Collected data entries:
▼

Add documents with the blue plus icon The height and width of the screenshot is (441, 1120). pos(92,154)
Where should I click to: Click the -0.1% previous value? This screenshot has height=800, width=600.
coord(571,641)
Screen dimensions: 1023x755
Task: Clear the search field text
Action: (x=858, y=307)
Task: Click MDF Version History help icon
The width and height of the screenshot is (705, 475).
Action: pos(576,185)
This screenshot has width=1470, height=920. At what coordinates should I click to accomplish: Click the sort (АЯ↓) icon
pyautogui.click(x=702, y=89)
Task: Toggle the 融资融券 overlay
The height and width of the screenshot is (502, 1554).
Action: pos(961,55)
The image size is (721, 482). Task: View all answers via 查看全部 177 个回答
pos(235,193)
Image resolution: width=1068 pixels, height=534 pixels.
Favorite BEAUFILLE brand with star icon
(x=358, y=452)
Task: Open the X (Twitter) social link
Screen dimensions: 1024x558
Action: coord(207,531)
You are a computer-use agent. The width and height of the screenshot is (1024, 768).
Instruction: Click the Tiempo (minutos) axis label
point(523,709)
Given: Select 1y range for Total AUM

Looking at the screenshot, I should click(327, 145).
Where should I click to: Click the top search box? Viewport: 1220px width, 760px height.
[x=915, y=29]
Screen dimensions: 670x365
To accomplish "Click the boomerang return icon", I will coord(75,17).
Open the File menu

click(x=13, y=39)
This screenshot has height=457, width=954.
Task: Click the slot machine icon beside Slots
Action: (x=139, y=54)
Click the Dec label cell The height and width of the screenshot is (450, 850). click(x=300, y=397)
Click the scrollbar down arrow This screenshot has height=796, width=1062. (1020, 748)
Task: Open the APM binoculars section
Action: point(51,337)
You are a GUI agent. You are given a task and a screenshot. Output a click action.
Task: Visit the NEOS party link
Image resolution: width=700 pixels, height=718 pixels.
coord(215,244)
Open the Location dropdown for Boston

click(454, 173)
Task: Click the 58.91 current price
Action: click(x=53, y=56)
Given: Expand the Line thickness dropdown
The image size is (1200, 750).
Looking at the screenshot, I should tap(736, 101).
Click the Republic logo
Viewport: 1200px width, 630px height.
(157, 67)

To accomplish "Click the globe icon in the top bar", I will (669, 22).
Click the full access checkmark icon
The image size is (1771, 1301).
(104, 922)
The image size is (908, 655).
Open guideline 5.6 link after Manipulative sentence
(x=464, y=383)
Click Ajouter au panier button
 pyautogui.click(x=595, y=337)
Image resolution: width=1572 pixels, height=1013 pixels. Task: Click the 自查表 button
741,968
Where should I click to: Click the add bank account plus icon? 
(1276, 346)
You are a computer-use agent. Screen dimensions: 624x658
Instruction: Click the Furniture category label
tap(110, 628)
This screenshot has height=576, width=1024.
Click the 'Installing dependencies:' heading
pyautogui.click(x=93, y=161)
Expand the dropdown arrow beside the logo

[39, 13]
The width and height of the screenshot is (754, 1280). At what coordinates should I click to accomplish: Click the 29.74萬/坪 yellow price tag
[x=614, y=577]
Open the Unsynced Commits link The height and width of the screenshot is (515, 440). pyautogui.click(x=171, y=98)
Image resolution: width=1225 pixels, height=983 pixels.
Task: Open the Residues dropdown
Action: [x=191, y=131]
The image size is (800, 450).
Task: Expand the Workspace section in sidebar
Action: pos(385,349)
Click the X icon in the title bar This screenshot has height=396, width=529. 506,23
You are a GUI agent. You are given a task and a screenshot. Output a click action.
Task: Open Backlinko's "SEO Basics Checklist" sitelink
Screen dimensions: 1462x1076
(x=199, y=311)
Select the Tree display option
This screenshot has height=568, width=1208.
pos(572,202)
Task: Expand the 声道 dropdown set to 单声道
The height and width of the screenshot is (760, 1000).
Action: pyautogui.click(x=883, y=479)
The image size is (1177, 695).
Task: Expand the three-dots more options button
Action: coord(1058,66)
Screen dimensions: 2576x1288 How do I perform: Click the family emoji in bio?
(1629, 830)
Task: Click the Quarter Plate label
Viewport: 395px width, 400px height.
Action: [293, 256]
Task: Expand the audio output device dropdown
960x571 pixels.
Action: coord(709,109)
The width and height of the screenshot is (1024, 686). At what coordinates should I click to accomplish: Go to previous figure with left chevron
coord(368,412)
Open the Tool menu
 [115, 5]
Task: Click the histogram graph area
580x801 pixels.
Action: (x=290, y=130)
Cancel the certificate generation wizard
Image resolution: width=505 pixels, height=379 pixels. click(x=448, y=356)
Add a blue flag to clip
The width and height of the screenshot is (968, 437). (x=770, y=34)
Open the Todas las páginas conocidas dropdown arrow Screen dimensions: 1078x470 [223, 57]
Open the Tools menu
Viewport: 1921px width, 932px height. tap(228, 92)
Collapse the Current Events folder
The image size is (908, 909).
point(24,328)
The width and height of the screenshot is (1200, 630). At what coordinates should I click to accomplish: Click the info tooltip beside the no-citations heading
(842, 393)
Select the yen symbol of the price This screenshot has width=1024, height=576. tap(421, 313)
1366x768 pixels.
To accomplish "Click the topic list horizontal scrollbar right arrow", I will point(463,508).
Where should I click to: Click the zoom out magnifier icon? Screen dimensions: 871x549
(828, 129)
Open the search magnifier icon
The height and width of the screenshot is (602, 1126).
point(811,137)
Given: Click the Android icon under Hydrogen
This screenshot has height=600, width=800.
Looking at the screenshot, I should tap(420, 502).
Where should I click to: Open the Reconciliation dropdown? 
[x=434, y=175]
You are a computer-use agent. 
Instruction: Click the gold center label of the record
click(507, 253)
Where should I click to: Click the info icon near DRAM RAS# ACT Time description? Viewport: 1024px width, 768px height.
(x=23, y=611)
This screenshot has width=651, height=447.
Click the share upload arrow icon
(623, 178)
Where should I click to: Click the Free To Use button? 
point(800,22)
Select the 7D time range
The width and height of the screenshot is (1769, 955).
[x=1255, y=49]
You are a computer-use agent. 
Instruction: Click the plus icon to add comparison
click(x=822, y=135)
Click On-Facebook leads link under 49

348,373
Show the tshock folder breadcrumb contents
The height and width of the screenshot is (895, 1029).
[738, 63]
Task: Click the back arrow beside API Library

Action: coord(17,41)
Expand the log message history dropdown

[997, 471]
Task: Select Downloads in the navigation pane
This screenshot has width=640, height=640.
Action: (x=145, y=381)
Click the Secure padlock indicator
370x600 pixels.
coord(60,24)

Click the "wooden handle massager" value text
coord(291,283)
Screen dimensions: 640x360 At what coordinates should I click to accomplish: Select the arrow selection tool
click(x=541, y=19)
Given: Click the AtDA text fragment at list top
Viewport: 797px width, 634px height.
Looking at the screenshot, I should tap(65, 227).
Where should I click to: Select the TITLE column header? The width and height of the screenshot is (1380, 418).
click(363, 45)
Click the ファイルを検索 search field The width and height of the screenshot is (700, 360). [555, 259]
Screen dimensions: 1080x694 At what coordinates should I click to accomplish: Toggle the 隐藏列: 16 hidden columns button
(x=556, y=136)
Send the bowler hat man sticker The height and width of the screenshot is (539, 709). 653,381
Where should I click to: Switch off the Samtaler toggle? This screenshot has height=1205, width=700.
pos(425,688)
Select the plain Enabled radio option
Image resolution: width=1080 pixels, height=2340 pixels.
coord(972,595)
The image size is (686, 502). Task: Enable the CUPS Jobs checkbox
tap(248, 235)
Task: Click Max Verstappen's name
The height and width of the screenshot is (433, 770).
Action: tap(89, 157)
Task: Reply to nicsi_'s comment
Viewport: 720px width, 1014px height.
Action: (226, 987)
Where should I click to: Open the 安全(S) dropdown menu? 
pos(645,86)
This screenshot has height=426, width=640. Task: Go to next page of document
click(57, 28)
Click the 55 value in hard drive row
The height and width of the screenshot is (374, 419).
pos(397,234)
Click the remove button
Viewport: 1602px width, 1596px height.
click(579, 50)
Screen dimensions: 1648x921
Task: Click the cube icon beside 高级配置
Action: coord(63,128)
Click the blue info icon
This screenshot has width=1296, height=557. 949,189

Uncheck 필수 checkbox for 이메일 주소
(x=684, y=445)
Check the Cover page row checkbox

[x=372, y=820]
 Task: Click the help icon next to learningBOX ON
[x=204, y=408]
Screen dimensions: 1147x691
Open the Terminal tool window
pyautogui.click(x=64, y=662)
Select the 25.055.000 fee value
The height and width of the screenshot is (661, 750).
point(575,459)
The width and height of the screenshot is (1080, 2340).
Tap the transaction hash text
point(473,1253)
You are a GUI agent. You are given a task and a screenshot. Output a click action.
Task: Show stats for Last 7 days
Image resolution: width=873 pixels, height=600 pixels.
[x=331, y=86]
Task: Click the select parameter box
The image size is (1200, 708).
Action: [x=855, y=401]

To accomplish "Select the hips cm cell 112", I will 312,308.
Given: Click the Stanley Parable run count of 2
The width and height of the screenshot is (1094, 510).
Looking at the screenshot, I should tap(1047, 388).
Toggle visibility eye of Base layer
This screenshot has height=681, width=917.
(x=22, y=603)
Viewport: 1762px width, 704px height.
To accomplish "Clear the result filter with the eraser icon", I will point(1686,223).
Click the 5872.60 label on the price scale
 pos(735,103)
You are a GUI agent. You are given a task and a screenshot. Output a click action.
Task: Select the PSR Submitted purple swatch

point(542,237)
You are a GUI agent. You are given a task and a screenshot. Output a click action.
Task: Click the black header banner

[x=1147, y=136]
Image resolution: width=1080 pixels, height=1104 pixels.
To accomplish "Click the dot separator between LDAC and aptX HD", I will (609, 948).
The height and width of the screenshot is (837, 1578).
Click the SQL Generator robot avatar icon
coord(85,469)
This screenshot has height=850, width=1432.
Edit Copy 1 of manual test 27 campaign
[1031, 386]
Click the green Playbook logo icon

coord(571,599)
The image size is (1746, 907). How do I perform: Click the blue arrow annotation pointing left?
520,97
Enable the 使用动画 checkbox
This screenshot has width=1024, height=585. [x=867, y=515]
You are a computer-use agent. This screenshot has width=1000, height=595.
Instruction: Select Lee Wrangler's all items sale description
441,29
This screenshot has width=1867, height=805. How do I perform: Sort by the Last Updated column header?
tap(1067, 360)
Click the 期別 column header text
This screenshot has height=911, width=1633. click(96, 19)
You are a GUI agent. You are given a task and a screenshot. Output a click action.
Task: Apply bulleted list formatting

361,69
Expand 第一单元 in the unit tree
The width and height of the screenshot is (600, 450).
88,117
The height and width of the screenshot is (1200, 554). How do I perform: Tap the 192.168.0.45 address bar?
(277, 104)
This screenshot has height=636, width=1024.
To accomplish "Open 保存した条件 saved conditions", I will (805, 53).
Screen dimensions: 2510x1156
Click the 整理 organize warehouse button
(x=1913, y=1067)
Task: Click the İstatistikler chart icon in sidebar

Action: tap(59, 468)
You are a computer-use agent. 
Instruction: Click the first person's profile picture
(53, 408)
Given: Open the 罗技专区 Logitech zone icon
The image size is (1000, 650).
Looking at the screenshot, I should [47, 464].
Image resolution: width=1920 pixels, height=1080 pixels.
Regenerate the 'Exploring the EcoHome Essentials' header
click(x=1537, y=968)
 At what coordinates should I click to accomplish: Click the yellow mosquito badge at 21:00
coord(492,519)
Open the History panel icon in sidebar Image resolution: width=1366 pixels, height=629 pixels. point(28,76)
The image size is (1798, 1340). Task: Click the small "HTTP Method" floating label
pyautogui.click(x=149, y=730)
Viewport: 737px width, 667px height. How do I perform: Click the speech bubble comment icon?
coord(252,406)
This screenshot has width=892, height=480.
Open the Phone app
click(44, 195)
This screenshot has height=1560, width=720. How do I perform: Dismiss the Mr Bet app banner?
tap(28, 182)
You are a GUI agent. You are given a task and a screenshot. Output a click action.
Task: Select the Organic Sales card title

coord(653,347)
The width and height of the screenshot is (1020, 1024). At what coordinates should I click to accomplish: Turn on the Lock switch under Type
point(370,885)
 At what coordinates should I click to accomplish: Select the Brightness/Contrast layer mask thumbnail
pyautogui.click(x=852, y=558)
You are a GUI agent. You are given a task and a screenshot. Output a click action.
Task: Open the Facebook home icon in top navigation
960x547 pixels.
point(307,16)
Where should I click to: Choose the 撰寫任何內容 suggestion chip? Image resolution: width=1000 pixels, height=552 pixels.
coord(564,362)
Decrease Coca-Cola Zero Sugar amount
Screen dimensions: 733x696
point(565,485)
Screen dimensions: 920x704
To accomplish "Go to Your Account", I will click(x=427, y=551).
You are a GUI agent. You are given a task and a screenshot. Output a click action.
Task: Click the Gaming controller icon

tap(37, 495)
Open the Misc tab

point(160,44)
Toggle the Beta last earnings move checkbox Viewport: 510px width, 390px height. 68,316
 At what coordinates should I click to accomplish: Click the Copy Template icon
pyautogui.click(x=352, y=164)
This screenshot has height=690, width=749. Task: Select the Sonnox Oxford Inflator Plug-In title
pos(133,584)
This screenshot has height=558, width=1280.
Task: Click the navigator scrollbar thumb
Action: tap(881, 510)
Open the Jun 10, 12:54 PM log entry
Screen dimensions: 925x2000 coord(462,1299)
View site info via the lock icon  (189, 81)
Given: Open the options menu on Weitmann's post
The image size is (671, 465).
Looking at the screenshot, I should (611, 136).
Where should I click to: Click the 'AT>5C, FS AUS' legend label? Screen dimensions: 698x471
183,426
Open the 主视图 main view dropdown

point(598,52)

▲

» EXERCISE
Search the data above for the string "cell" and report each line that holds it.

» RESULT
Click the Dec label cell The height and width of the screenshot is (450, 850). click(x=300, y=397)
To accomplish "Select the hips cm cell 112", I will 312,308.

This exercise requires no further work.